→ **DIRECTIONS**:
All that should come back is the lines of the data below from the one containing "Click the Door (门) tool icon" to the one containing "Tap the share", inclusive, exactly as they stand.

→ **RECORD SET**:
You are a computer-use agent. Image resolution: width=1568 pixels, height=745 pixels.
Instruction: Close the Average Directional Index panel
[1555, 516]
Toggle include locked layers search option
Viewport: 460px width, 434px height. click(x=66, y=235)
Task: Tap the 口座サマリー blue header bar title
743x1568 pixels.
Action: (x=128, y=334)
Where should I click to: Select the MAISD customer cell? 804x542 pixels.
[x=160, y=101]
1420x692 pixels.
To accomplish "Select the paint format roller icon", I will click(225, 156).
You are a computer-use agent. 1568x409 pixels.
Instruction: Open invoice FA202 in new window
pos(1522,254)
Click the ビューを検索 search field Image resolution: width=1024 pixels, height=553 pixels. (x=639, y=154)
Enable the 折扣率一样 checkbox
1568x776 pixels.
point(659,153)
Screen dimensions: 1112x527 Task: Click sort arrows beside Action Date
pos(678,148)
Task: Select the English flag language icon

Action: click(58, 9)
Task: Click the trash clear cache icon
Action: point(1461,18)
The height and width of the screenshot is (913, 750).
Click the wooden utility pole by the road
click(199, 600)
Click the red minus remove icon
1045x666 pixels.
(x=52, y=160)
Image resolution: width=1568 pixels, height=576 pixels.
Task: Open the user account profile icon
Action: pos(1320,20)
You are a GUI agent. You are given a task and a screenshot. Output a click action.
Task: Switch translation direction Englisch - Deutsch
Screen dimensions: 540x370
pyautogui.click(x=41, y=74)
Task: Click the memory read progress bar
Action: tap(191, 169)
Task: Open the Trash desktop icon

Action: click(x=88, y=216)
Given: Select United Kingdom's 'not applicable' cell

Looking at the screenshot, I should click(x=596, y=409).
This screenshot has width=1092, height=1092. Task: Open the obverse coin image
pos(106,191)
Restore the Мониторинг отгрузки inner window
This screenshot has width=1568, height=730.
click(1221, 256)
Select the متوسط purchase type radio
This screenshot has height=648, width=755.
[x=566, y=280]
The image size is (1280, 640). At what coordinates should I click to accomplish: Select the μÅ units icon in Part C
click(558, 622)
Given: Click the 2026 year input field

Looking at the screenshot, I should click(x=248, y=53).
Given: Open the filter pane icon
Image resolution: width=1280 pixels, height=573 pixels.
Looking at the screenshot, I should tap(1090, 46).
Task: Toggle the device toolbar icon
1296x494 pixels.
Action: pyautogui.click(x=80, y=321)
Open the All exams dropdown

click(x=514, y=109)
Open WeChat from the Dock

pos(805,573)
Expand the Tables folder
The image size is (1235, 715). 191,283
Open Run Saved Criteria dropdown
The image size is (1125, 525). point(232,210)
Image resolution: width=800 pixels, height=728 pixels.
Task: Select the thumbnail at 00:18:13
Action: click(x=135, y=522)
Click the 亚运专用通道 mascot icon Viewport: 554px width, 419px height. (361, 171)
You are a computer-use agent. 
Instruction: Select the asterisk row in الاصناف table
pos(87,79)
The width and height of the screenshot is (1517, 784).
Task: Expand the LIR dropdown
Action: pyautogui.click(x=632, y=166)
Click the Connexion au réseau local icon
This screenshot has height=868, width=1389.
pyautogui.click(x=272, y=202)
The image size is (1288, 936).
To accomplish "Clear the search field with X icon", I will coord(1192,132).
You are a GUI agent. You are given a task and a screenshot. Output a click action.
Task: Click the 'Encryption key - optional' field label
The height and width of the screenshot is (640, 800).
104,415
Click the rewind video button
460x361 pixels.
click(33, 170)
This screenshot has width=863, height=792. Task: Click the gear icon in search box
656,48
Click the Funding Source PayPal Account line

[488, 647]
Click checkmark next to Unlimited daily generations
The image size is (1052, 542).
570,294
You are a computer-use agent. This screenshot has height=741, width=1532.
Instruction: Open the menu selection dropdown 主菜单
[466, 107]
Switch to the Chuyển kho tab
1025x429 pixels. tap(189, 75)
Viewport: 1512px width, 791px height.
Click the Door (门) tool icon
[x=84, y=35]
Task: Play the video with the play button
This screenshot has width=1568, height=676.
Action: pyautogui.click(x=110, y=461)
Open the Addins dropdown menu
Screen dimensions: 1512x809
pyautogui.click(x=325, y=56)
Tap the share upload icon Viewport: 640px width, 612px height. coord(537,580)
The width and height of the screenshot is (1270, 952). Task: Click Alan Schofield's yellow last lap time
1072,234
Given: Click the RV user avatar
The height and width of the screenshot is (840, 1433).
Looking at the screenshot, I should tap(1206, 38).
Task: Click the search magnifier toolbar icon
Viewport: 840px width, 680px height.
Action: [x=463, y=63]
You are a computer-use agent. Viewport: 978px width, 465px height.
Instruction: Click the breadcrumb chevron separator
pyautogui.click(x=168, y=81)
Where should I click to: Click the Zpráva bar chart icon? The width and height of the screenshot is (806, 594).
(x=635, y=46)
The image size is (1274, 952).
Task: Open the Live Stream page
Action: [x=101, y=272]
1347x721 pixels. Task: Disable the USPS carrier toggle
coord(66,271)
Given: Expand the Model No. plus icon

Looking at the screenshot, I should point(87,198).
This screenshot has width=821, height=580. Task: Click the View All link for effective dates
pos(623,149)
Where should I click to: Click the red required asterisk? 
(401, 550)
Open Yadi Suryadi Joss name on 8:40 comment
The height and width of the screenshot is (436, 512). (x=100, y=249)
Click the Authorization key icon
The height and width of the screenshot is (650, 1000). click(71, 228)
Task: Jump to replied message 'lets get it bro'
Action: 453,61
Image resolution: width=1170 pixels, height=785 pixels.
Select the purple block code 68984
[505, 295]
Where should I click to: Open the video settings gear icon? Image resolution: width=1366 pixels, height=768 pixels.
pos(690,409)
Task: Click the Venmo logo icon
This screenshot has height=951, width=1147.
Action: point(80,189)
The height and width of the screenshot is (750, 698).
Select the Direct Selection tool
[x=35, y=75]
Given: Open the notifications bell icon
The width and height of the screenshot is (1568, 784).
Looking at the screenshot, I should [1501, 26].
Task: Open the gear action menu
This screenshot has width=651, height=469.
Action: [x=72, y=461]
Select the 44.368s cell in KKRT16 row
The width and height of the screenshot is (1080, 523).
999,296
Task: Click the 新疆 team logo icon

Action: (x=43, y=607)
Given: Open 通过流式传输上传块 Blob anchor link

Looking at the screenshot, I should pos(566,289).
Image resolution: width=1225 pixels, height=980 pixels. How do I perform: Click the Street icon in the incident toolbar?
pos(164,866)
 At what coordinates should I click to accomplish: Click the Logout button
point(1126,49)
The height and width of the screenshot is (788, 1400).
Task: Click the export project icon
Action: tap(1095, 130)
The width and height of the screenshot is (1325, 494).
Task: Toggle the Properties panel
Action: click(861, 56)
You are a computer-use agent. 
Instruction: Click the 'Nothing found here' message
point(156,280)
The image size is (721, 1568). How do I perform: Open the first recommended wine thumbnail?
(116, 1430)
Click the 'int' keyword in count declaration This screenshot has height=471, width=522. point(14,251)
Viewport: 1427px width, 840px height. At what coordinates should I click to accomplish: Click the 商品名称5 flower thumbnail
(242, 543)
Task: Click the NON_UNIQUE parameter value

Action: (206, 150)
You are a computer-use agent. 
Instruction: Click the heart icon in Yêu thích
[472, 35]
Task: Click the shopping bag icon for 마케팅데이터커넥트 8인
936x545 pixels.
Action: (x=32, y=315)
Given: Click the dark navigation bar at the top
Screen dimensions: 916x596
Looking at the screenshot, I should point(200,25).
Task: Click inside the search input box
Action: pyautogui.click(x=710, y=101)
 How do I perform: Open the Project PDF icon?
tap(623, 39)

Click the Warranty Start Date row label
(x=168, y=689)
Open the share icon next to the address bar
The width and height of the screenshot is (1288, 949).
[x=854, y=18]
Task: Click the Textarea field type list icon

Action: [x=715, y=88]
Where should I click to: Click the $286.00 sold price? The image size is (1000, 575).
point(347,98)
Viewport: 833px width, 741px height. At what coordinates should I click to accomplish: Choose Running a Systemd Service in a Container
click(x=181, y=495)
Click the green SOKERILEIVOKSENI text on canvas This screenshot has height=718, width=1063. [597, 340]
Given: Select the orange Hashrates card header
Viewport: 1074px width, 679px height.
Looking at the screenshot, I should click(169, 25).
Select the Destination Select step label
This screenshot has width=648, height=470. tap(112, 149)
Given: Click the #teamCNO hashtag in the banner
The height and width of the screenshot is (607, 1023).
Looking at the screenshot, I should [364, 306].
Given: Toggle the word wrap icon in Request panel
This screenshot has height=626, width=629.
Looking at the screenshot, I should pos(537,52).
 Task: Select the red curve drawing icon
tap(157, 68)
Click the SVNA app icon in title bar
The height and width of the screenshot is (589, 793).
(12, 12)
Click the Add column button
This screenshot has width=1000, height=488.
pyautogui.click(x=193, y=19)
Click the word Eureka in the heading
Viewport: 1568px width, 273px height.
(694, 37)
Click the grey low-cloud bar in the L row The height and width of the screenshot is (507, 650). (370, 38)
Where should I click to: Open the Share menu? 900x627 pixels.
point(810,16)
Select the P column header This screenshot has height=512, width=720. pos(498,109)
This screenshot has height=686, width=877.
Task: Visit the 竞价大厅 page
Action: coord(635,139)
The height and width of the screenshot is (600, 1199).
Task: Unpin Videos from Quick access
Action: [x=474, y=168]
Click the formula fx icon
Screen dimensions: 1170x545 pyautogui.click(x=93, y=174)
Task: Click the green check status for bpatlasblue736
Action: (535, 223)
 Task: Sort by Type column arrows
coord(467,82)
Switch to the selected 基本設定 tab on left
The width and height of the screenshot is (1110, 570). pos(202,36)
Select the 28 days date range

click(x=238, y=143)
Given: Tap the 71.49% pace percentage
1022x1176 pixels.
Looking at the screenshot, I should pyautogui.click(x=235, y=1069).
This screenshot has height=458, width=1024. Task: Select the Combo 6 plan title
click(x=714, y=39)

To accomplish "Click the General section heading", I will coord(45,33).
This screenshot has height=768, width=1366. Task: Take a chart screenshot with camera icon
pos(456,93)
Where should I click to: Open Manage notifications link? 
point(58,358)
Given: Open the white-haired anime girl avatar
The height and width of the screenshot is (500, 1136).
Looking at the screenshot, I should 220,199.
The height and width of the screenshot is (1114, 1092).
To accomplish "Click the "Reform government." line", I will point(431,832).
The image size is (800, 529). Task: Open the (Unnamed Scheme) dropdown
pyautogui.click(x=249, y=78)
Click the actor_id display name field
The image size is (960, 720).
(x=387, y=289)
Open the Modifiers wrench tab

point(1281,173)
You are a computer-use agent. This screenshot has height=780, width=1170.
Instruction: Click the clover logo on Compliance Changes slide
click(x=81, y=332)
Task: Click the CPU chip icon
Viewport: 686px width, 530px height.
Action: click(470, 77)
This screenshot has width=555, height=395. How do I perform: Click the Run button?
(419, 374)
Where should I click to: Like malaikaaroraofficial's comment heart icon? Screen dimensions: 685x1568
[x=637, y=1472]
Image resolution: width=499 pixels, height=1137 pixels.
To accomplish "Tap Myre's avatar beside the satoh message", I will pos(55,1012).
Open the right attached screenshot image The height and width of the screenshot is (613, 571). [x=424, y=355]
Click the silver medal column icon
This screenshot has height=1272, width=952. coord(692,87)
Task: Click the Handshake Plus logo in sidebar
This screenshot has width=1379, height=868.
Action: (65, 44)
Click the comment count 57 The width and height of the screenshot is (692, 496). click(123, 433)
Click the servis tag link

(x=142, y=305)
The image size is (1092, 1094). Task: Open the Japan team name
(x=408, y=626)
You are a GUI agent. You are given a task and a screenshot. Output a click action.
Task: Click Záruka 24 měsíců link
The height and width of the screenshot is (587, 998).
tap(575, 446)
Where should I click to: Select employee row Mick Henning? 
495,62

→ **YOUR SOLUTION**:
Click the Door (门) tool icon
[x=84, y=35]
Task: Play the video with the play button
This screenshot has width=1568, height=676.
Action: pyautogui.click(x=110, y=461)
Open the Addins dropdown menu
Screen dimensions: 1512x809
pyautogui.click(x=325, y=56)
Tap the share upload icon Viewport: 640px width, 612px height. coord(537,580)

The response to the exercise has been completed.